WHAT IS EXPECTED:
Copy the lines below verbatim. Begin with the first and end with the line containing "Open the forward arrow history dropdown".

DATA FOR ANALYSIS:
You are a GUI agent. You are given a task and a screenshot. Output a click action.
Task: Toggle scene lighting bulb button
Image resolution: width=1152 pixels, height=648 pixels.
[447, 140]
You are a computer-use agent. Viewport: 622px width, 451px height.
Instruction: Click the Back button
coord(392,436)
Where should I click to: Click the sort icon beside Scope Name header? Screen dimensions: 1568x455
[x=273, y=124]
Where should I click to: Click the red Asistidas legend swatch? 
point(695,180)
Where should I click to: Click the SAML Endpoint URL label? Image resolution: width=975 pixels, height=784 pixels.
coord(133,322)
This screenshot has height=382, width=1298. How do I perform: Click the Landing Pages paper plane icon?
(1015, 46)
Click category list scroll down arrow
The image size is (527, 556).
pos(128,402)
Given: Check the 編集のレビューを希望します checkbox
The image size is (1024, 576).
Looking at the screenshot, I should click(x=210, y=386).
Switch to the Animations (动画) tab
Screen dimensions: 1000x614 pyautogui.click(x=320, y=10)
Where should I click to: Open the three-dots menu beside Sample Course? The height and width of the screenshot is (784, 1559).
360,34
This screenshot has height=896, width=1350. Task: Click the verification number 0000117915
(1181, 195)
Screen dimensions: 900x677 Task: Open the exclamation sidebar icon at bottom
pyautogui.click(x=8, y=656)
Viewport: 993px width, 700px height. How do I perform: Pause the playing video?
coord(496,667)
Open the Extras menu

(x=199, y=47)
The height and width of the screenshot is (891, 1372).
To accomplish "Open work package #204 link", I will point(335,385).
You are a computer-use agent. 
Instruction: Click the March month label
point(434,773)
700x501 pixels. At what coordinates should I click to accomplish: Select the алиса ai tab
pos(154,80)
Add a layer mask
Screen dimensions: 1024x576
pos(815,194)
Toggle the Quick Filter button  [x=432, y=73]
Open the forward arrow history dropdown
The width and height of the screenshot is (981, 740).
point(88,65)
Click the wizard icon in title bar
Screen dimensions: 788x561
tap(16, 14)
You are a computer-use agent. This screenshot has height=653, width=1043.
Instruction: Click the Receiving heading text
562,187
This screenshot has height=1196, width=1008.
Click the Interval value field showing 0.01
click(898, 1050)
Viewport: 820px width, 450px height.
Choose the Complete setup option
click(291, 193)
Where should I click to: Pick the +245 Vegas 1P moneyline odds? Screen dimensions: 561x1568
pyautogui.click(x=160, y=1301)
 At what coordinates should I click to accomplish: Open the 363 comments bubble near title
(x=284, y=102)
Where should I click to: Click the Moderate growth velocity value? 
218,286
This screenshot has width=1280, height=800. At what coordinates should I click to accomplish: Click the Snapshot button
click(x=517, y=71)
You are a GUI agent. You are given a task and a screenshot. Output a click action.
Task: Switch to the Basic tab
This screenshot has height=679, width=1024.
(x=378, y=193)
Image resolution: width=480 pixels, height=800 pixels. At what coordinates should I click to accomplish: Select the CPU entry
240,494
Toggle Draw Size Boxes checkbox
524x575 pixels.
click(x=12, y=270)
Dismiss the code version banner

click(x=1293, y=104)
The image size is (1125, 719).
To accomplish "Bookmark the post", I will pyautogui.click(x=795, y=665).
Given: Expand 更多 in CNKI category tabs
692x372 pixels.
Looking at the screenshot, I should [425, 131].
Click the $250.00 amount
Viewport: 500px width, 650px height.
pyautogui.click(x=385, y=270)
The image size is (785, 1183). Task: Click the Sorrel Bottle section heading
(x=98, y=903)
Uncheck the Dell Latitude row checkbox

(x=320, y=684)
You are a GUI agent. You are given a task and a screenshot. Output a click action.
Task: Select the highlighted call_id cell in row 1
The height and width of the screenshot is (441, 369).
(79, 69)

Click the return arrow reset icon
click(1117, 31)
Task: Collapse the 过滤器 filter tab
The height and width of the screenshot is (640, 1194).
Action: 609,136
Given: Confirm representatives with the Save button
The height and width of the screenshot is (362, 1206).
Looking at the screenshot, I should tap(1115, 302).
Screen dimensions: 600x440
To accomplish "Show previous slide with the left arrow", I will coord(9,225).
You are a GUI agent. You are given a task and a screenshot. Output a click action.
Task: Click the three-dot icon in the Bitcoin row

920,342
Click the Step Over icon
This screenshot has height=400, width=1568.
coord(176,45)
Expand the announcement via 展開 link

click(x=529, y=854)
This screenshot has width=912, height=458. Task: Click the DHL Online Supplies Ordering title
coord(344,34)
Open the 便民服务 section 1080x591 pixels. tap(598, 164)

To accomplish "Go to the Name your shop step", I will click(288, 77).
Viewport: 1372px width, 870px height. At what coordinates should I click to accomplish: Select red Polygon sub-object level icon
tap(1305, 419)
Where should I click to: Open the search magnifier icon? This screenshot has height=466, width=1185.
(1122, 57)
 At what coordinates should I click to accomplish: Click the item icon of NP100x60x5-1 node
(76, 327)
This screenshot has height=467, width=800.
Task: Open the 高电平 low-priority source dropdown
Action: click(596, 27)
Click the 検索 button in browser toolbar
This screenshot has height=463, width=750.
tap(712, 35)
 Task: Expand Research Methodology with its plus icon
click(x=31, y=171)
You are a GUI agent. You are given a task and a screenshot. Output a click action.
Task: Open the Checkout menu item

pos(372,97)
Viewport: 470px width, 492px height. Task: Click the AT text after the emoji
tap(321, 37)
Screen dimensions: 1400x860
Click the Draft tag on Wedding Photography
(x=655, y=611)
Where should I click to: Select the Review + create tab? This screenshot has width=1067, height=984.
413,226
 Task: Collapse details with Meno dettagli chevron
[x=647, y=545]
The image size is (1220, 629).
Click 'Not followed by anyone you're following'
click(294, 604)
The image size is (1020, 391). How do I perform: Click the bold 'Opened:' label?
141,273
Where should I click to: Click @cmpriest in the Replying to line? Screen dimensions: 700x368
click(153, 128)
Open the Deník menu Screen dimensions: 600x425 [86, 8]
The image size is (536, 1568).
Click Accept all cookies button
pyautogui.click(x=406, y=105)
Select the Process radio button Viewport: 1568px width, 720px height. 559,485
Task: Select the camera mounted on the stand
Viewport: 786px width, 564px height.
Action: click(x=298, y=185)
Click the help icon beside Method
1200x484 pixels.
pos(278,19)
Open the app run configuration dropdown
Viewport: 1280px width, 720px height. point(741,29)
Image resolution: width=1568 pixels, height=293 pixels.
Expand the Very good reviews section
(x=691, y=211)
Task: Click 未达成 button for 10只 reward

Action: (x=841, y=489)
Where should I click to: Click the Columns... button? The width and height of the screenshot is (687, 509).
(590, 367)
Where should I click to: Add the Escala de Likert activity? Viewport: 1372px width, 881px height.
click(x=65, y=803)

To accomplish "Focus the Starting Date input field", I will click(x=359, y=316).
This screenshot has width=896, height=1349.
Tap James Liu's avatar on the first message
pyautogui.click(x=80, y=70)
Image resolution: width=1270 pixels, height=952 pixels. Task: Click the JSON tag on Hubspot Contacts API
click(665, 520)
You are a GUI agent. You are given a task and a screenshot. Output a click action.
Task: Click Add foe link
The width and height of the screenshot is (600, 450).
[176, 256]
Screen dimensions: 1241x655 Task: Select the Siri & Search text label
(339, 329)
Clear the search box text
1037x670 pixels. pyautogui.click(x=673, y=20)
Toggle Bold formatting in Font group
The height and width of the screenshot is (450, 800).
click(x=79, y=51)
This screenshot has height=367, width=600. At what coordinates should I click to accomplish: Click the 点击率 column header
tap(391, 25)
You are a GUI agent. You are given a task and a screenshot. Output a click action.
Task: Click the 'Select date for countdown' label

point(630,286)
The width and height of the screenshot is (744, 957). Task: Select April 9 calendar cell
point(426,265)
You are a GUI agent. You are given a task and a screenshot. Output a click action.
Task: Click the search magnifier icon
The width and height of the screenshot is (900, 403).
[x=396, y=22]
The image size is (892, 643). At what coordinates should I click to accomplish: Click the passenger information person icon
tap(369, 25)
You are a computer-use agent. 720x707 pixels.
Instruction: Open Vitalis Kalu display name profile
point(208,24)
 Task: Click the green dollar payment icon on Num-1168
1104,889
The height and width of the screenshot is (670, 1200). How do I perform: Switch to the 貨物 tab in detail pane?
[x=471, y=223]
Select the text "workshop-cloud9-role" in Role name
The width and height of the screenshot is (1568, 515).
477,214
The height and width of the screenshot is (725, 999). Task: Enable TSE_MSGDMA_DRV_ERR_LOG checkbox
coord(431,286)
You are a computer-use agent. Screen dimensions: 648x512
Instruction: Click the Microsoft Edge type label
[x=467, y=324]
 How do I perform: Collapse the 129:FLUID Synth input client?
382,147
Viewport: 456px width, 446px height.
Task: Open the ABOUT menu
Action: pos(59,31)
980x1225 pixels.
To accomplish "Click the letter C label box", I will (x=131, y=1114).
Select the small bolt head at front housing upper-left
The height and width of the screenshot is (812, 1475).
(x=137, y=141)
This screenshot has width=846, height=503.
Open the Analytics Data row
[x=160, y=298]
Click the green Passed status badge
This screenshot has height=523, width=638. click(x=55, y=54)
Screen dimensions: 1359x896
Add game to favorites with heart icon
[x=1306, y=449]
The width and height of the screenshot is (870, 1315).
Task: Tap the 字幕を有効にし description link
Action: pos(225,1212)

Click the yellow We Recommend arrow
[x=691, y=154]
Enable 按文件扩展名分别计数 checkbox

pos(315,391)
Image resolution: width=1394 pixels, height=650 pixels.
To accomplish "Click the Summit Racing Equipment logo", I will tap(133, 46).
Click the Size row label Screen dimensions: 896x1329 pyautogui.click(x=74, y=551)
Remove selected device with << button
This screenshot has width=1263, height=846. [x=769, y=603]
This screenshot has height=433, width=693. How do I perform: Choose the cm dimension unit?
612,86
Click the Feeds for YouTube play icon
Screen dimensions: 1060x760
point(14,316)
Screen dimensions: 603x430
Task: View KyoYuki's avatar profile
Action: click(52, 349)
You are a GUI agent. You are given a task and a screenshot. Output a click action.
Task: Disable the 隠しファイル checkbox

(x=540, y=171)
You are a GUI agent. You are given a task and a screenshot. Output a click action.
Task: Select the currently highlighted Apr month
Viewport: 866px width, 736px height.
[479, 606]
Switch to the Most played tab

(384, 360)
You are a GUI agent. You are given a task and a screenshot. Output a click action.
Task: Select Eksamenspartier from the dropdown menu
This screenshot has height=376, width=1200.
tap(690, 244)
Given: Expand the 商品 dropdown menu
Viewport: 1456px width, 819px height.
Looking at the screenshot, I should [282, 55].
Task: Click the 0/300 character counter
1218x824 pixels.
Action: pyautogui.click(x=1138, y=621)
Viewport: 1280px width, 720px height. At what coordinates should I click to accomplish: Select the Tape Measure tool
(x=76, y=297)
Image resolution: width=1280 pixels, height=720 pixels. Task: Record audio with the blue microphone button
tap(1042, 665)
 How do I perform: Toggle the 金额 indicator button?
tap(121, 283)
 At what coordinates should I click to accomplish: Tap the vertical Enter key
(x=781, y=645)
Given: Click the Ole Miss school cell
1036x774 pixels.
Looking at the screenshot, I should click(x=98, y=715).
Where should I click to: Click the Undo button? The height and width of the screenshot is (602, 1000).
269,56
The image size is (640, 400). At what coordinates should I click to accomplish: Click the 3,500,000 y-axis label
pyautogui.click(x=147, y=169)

ANSWER TO THE EXERCISE:
You are a GUI agent. You are given a task and a screenshot. Output a click action.
Task: Toggle scene lighting bulb button
Image resolution: width=1152 pixels, height=648 pixels.
[447, 140]
You are a computer-use agent. Viewport: 622px width, 451px height.
Instruction: Click the Back button
coord(392,436)
Where should I click to: Click the sort icon beside Scope Name header? Screen dimensions: 1568x455
[x=273, y=124]
Where should I click to: Click the red Asistidas legend swatch? 
point(695,180)
Where should I click to: Click the SAML Endpoint URL label? Image resolution: width=975 pixels, height=784 pixels.
coord(133,322)
This screenshot has height=382, width=1298. How do I perform: Click the Landing Pages paper plane icon?
(1015, 46)
Click category list scroll down arrow
The image size is (527, 556).
pos(128,402)
Given: Check the 編集のレビューを希望します checkbox
The image size is (1024, 576).
Looking at the screenshot, I should click(x=210, y=386).
Switch to the Animations (动画) tab
Screen dimensions: 1000x614 pyautogui.click(x=320, y=10)
Where should I click to: Open the three-dots menu beside Sample Course? The height and width of the screenshot is (784, 1559).
360,34
This screenshot has height=896, width=1350. Task: Click the verification number 0000117915
(1181, 195)
Screen dimensions: 900x677 Task: Open the exclamation sidebar icon at bottom
pyautogui.click(x=8, y=656)
Viewport: 993px width, 700px height. How do I perform: Pause the playing video?
coord(496,667)
Open the Extras menu

(x=199, y=47)
The height and width of the screenshot is (891, 1372).
To accomplish "Open work package #204 link", I will point(335,385).
You are a computer-use agent. 
Instruction: Click the March month label
point(434,773)
700x501 pixels. At what coordinates should I click to accomplish: Select the алиса ai tab
pos(154,80)
Add a layer mask
Screen dimensions: 1024x576
pos(815,194)
Toggle the Quick Filter button  [x=432, y=73]
Open the forward arrow history dropdown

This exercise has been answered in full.